To illustrate, my neighbors in Deerbrook will each be paying $20,000 to $40,000 for a special assessment as part of a Public Improvement District. That’s over $10 million dollars in our neighborhood alone that we new residents are paying for improvements that the city of Leander won’t have to worry about. The money is there.

We should stop worrying about sharing one percent sales tax with CapMetro. It’s a drop in the bucket compared to all the money and taxes that will be pouring in as more neighborhoods and commercial developments come online. Should we scrap the rail line we’ve invested in for years and pay an estimated $42 million exit fee primarily because of excessive costs per passenger during the midst of a pandemic, a time when people are staying home?

It is disappointing and irresponsible that the City Council chose to put this up for a public vote on such a rushed, biased survey centered on a single, narrow, metric. Wasn’t this voted on before? Why another vote now? What has changed? Low ridership during a global catastrophe?

Tell me, what other public services are held to similar scrutiny (cost of maintaining a “free” on-street parking space, cost per police call, cost per fire dept response, etc.)? Should we assess the costs these of services during the pandemic and put them up for a public vote?

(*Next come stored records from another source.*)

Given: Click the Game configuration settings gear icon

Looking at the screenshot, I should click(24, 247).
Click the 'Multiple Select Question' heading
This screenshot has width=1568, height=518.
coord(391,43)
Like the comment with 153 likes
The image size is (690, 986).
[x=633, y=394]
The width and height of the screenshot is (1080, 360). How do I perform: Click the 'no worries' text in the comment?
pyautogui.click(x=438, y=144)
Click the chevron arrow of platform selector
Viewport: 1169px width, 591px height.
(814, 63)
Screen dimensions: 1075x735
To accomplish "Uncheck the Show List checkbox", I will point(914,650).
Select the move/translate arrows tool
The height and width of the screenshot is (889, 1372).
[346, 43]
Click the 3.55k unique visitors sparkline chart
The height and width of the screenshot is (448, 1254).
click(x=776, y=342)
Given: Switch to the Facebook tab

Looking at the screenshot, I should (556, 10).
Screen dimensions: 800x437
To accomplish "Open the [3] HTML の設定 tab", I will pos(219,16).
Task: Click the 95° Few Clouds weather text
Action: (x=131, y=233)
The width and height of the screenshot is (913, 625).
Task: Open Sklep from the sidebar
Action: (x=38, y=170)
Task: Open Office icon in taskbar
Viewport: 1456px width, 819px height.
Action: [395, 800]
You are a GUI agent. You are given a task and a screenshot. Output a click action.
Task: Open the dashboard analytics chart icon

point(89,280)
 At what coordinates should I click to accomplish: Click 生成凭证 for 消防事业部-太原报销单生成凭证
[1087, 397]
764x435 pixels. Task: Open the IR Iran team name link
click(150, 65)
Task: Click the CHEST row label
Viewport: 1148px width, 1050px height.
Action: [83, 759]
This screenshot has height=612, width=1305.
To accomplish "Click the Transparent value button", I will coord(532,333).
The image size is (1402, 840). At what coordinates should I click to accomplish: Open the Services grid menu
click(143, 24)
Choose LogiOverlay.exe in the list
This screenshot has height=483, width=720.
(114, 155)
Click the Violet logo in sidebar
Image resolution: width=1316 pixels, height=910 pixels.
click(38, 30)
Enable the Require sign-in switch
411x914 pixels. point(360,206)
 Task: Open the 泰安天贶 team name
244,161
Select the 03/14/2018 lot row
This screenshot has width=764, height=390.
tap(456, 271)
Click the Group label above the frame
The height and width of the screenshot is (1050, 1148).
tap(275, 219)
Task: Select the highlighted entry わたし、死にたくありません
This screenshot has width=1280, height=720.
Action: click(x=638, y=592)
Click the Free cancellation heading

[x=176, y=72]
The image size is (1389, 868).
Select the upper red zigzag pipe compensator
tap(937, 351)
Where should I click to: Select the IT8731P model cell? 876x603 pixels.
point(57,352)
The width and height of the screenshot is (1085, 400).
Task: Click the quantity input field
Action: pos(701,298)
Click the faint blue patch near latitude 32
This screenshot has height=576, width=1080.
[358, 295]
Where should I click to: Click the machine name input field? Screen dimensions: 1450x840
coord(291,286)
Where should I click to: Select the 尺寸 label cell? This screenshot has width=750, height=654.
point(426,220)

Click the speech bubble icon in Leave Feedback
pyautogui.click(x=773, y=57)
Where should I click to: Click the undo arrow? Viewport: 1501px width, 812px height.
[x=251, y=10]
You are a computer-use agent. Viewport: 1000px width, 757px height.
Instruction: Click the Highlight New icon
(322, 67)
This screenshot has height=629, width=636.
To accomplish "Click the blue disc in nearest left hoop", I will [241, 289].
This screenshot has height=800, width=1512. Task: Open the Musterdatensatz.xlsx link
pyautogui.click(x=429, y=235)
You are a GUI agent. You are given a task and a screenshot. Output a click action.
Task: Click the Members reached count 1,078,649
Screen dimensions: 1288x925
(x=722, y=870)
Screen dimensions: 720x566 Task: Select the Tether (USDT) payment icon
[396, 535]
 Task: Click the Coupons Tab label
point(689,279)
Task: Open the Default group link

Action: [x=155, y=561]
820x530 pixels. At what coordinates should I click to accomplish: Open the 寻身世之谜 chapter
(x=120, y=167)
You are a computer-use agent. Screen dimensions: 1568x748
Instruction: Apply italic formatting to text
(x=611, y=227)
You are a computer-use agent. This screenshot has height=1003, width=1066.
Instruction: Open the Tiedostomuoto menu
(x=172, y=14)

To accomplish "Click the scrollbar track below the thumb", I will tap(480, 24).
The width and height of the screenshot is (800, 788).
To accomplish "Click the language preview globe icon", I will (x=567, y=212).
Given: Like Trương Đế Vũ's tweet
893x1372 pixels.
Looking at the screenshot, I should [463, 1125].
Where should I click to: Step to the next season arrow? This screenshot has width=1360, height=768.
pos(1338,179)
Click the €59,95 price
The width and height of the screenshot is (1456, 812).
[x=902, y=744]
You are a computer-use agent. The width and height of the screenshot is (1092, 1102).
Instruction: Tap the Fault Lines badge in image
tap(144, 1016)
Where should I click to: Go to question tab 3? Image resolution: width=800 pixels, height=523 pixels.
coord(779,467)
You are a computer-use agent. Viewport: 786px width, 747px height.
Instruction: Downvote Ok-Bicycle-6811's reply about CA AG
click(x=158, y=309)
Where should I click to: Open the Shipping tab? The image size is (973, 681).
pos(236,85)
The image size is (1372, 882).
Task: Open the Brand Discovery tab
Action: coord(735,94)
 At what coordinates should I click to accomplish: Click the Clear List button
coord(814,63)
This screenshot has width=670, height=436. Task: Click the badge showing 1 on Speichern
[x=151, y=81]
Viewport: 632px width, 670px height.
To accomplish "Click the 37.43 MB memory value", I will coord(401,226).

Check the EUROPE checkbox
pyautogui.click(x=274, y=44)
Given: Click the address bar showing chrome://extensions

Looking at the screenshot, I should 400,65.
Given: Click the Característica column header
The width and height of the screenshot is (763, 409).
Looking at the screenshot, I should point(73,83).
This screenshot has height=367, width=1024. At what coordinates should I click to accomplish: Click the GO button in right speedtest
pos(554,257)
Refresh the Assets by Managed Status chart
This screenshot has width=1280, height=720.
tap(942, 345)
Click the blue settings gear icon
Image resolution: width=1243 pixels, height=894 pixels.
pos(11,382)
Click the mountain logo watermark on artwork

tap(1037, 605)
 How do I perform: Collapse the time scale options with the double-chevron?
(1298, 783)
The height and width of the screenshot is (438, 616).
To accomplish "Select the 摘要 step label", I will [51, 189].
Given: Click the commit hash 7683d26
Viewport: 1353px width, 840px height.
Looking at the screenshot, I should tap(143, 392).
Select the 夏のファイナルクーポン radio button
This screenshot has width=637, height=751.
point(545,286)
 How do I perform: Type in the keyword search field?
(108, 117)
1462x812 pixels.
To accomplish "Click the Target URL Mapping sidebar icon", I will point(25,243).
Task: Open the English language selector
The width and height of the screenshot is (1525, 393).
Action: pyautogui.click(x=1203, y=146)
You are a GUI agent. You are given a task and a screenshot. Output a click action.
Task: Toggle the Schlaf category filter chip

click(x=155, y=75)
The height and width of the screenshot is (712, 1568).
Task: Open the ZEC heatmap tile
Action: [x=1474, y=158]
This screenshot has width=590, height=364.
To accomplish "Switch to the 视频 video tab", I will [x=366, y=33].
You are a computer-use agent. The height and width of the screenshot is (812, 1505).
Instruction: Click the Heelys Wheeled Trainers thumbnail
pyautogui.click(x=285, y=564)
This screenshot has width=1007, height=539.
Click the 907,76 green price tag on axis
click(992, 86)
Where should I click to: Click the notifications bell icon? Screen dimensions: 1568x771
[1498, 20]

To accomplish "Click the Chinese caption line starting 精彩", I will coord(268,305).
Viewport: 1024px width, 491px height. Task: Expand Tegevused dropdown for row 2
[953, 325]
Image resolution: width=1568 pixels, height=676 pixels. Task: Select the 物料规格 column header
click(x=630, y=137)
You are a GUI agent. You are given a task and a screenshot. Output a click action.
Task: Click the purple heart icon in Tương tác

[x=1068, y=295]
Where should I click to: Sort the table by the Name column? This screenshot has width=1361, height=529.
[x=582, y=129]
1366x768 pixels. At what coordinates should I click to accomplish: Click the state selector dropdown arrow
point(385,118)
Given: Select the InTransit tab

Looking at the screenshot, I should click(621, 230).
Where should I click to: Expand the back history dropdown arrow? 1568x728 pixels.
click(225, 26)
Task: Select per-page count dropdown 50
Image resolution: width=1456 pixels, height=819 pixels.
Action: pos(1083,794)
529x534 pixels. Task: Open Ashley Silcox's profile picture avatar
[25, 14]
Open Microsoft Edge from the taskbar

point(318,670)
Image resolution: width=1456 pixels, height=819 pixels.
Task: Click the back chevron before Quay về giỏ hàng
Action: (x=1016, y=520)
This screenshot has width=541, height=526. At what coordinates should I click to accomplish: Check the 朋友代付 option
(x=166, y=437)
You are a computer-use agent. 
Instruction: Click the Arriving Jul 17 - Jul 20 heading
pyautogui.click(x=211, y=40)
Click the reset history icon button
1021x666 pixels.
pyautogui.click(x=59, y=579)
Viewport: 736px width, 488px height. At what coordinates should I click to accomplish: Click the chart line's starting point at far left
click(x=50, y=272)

We need the train and public transportation to sustain and accommodate Leander’s growth in the present and well into the future. If you get rid of the relationship with CapMetro and by extension, the train, don’t complain when traffic continues to pile up around San Gabriel and Hero Way. You know it will. And you won’t have a viable alternative.

I believe in Leander. In its past. In its present. In its future. Do you?